Warning: The training script uses a dataset which contains NSFW content.
There are three different types of instances in the NC A100 v4 series.
https://learn.microsoft.com/en-us/azure/virtual-machines/nc-a100-v4-series
Size | vCPU | Memory (GiB) | Temp Disk (GiB) | NVMe Disks | GPU | GPU Memory (GiB) |
---|---|---|---|---|---|---|
Standard_NC24ads_A100_v4 | 24 | 220 | 64 | 960 GB | 1 | 80 |
Standard_NC48ads_A100_v4 | 48 | 440 | 128 | 2x960 GB | 2 | 160 |
Standard_NC96ads_A100_v4 | 96 | 880 | 256 | 4x960 GB | 4 | 320 |
The instance family is avaliable cheapest currently in westus3.
You must get the required quotas in these categories to use spot instances of this instance family:
- Total Regional vCPUs
- Total Regional Spot vCPUs
- Standard NCADS_A100_v4 Family vCPUs
For example, to get access to a Standard_NC24ads_A100_v4 spot instance in the westus3 region, you must have the following quotas limits:
- Total Regional vCPUs >= 24
- Total Regional Spot vCPUs >= 24
- Standard NCADS_A100_v4 Family vCPUs >= 24
A Standard_NC24ads_A100_v4 spot instance can be launched with the opentofu configuration in the folder opentofu. Some instructions to start the spot instance:
- Install the azure cli
- Login to the azure cli
- Create a RSA keypair (note Azure does not support ed25519)
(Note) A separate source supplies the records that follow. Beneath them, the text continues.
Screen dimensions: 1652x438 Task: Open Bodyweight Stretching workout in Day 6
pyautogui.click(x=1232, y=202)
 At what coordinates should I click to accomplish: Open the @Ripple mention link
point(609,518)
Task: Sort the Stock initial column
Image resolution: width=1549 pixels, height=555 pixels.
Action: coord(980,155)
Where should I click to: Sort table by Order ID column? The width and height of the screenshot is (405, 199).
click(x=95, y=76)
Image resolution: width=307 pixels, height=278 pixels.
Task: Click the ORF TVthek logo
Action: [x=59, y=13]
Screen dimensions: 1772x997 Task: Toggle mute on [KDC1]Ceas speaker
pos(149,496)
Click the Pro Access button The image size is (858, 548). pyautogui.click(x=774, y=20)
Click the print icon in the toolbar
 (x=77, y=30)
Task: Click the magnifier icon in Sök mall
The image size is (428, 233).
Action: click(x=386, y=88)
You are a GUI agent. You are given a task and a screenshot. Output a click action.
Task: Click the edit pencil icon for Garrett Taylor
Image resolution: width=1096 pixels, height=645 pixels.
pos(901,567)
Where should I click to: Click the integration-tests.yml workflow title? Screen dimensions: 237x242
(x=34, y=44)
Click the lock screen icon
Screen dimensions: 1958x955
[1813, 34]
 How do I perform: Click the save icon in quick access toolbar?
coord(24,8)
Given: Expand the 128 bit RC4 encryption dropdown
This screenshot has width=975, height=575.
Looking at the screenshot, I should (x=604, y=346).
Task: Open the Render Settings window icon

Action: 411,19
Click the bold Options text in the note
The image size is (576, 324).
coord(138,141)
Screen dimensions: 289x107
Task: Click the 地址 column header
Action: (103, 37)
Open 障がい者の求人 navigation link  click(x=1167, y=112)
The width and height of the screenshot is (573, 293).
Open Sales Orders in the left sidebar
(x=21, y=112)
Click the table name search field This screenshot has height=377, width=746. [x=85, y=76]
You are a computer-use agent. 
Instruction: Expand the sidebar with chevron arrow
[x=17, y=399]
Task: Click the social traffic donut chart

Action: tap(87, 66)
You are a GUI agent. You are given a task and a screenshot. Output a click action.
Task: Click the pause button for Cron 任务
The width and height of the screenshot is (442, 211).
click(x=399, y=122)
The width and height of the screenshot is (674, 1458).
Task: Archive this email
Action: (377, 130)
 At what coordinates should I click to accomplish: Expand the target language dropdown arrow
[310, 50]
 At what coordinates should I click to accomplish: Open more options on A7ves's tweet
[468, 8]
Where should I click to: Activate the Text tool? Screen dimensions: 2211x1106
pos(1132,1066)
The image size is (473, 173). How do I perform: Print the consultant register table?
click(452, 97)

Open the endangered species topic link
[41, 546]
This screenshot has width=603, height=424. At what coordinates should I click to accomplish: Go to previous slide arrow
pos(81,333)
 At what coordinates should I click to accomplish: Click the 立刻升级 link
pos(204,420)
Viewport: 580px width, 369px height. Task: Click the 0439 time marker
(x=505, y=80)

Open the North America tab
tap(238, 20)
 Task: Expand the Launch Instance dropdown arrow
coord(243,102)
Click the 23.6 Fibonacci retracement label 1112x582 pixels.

- Edit env.sh to include the RSA public key path
- Enter the tofu environment
bash env.sh
- Init tofu
tofu init
- Apply tofu configuration
tofu apply
The following steps setup the instance for finetuning:
- SSH into the instance
- Setup the NVMe disk
sudo bash nvme.sh
- Setup pytorch environment
bash setup_image_gen.sh
- Exit SSH and SSH back in again (so you can load into the conda env)
conda activate build
- Apply datasets.patch to
!conda-site-packages-datasets-dir!/packaged_modules/webdataset/webdataset.py
e.g.patch /mnt/resource_nvme/miniconda3/envs/build/lib/python3.11/site-packages/datasets/packaged_modules/webdataset/webdataset.py < datasets.patch
Ensure accelerate config exists and uses mixed precision accelerate config
Run custom_train.py to start finetuning accelerate launch custom_train.py
To take down the instance, comment out all lines in a100.tf and run tofu apply
WARNING!! - num_workers > 1 gives duplicate data